▸ **Exercise brief**
Copy all of the material below line for line, without any changes, and leave the pictures out of your copy.

▸ **Record extracts**
'''

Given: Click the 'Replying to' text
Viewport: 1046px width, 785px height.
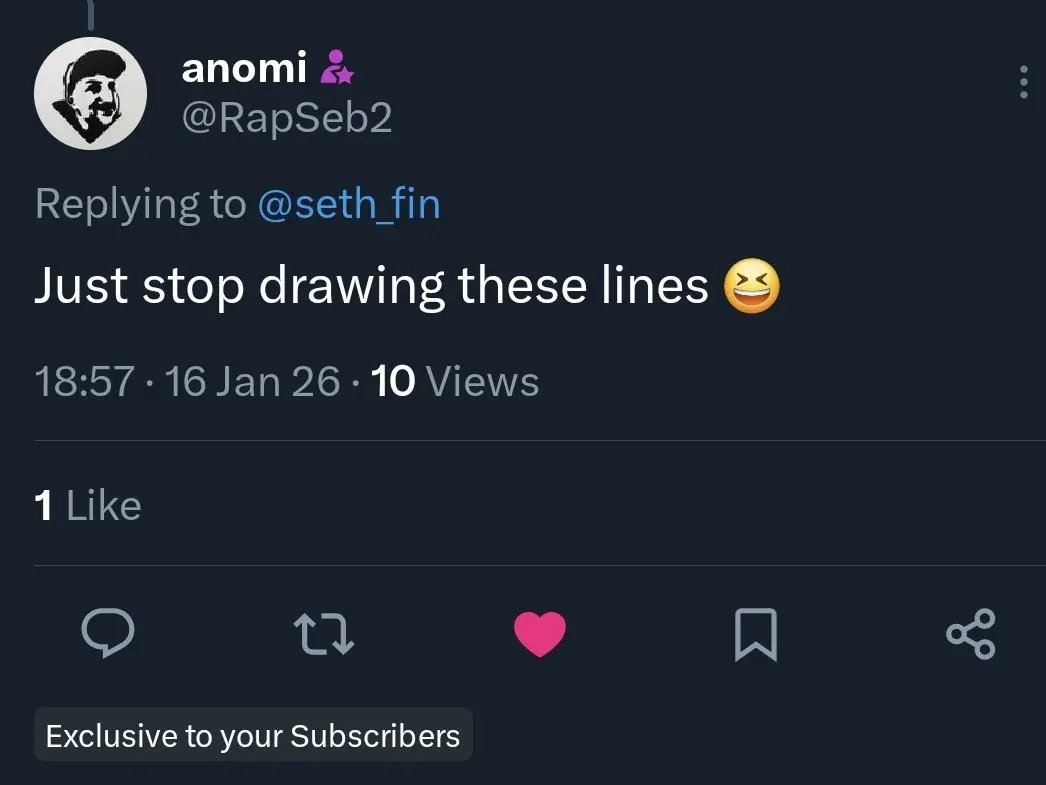Looking at the screenshot, I should pyautogui.click(x=140, y=204).
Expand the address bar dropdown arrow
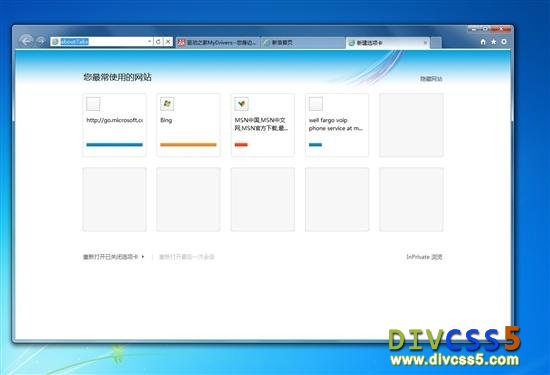 [x=150, y=42]
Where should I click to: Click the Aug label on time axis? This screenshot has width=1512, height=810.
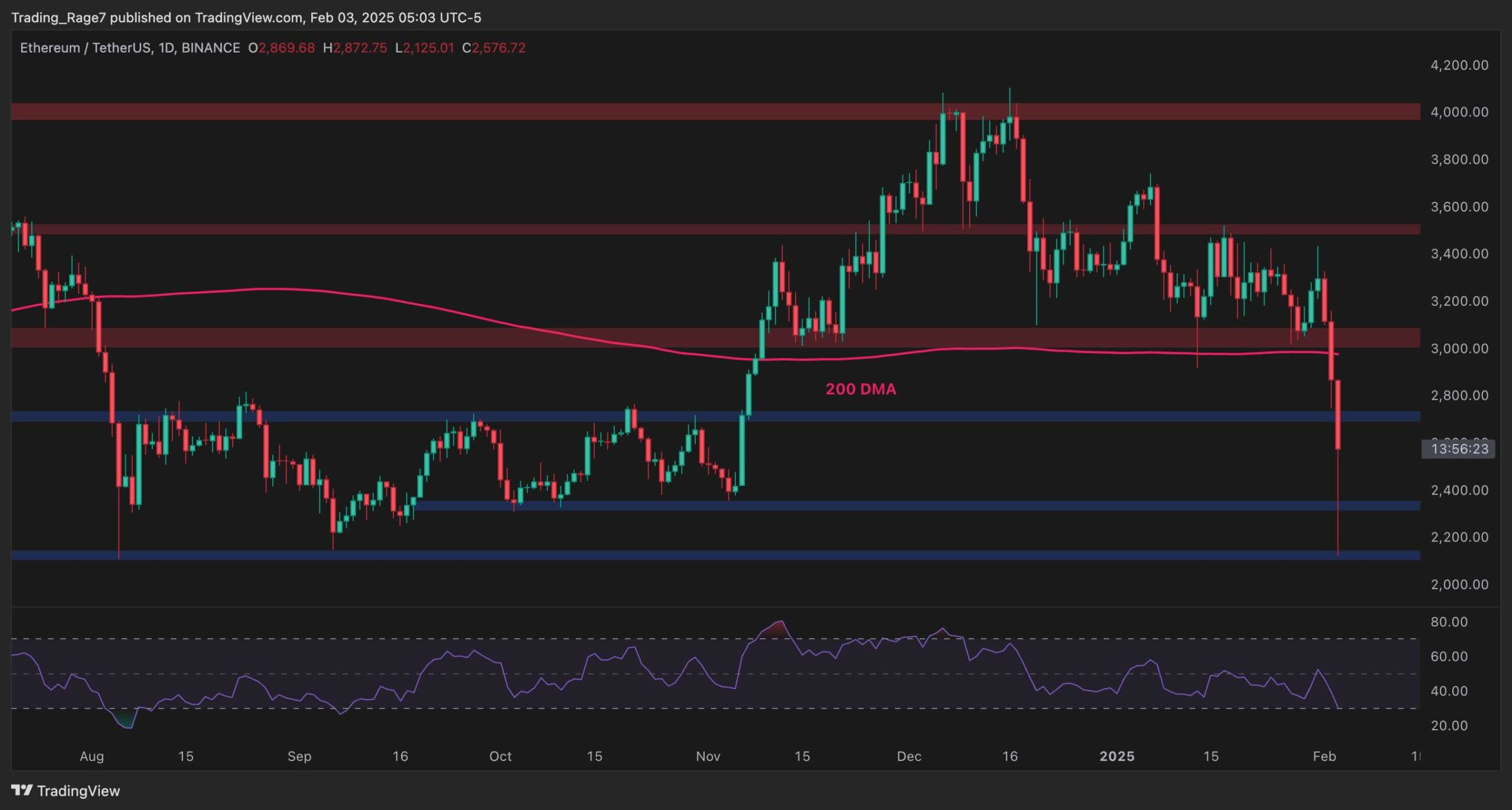point(92,756)
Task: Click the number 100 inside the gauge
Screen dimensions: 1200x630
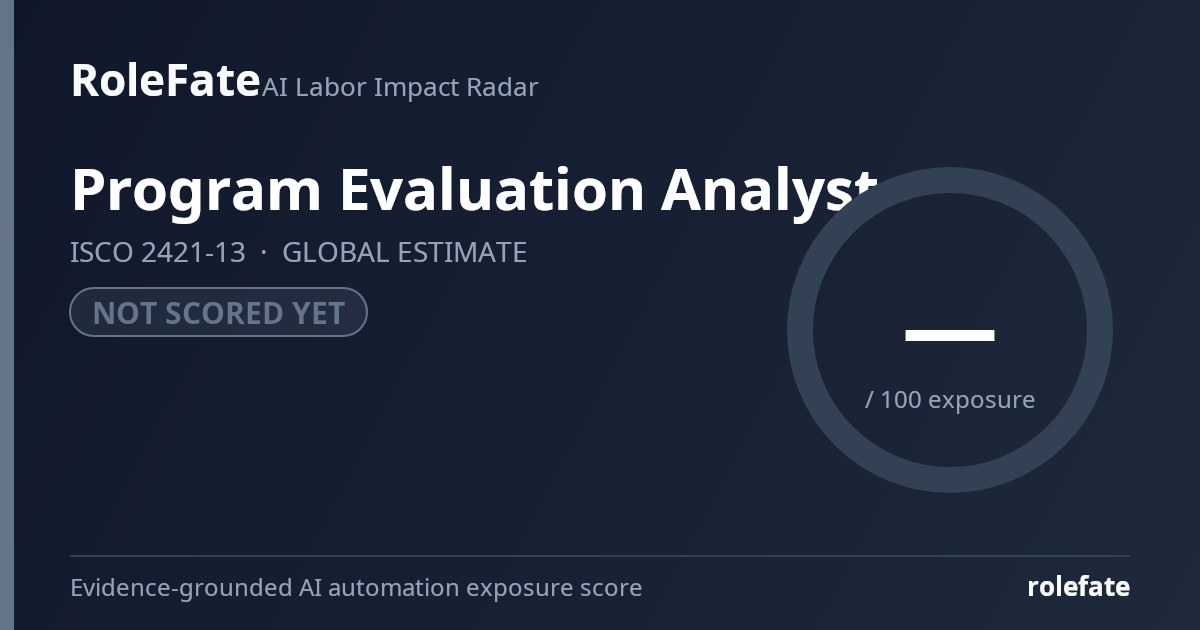Action: pos(901,400)
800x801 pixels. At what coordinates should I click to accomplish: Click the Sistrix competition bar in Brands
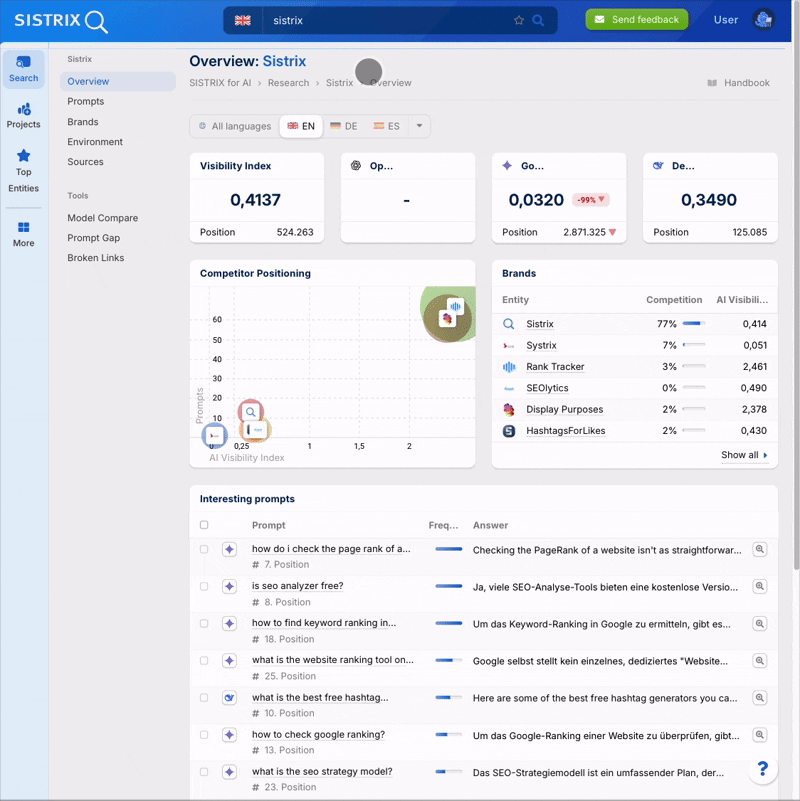(693, 324)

'''

▸ **Solved exercise**
Given: Click the 'Replying to' text
Viewport: 1046px width, 785px height.
Looking at the screenshot, I should pyautogui.click(x=140, y=204).
Expand the address bar dropdown arrow
 [x=150, y=42]
Where should I click to: Click the Aug label on time axis? This screenshot has width=1512, height=810.
point(92,756)
Task: Click the number 100 inside the gauge
Screen dimensions: 1200x630
Action: pos(901,400)
800x801 pixels. At what coordinates should I click to accomplish: Click the Sistrix competition bar in Brands
(693, 324)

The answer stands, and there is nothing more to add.